The United Nations currently has a target of 10 percent for protection by 2020. However, in 2014, the World Parks Congress made a recommendation of at least 30 percent.

In this latest study, researchers identified studies that asked how much of a particular ocean area should be in Marine Protected Areas (MPAs) to achieve a particular management goal. The scientists grouped them according to five goals: protecting biodiversity, ensuring population connectivity among MPAs, avoiding fisheries and population collapse, maximizing or optimizing fisheries value or yield and satisfying multiple stakeholders.
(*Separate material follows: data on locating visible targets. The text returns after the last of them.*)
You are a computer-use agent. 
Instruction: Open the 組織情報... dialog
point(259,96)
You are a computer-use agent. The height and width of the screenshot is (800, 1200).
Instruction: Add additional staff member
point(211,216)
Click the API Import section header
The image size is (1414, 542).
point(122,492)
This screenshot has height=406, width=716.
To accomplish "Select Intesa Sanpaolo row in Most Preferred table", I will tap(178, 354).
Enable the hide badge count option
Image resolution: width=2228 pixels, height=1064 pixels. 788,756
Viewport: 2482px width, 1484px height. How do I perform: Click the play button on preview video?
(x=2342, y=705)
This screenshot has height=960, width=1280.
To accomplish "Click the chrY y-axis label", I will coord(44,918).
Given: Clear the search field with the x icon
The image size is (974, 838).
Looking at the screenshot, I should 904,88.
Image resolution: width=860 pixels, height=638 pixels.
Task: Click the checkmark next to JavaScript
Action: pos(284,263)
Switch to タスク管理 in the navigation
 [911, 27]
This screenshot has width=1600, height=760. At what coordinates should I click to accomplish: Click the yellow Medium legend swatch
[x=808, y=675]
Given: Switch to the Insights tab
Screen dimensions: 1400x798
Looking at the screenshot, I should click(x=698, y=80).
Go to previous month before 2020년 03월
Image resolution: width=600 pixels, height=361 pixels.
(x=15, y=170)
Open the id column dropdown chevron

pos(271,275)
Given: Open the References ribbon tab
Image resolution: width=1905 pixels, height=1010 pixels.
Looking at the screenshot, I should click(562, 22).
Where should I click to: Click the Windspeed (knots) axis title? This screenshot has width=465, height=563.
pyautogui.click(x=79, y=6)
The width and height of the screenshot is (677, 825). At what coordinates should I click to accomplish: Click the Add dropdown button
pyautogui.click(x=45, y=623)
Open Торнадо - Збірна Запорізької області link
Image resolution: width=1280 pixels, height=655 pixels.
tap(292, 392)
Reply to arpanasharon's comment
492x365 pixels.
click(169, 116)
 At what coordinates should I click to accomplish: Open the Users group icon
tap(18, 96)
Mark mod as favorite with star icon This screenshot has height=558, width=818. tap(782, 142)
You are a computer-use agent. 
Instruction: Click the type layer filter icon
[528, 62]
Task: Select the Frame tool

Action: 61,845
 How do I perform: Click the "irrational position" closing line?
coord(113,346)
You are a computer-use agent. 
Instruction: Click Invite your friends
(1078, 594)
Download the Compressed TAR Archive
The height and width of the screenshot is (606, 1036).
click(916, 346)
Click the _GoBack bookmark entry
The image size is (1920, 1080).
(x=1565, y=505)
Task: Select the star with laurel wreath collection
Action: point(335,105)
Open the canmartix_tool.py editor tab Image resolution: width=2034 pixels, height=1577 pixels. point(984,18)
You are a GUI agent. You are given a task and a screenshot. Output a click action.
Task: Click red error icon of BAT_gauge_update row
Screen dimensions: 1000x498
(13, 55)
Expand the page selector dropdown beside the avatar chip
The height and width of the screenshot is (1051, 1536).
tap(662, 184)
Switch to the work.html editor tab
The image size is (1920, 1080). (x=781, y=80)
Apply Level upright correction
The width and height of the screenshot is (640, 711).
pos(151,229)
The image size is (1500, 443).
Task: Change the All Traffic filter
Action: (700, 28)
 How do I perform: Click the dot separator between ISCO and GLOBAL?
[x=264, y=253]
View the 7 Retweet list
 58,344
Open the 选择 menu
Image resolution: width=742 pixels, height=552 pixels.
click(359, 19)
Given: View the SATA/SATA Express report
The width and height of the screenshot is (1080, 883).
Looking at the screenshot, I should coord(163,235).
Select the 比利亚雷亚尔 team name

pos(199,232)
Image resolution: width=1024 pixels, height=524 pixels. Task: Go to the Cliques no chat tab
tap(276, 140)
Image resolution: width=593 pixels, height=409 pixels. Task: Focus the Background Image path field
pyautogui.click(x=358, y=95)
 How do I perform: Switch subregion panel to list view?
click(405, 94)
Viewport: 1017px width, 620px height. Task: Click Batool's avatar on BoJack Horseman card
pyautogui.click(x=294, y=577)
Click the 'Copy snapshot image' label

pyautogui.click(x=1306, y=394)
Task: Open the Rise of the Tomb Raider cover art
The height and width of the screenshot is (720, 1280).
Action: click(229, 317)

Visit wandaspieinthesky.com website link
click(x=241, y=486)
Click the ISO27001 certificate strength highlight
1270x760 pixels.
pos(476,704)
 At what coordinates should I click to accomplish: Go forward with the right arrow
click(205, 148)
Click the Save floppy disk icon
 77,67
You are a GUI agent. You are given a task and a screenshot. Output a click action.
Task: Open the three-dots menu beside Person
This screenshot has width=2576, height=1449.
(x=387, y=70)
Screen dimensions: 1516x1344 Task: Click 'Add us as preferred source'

"What we've done is to extrapolate from their results, to blend the results for a whole variety of different approaches that people have taken, and to come up with a big-picture figure," Roberts said. "The answer isn't a few percent of the sea, which is what we have protected right now. It's a few tens of percent of the sea. The U.N. 10 percent by 2020 target is politically ambitious, but it is only a waypoint, not the endpoint for effective ocean management."

The findings show that 10 percent is too low in order to safeguard marine life and have sustainable fisheries in the long term.

"While at first glance the figures we have presented seem large, they are not surprising," Bethan O'Leary, one of the researchers, said. "Wildlife and habitats evolved in the absence of human industrial exploitation so it is only to be expected that intensively exploiting a large fraction of the oceans is not a viable option in the long term. The natural world needs substantial space free from significant human impact to thrive. The fact that we currently exploit far too much of the sea is one of the root causes of recent fisheries decline and environmental degradation."

The findings were published in the March edition of the journal Conservation Letters.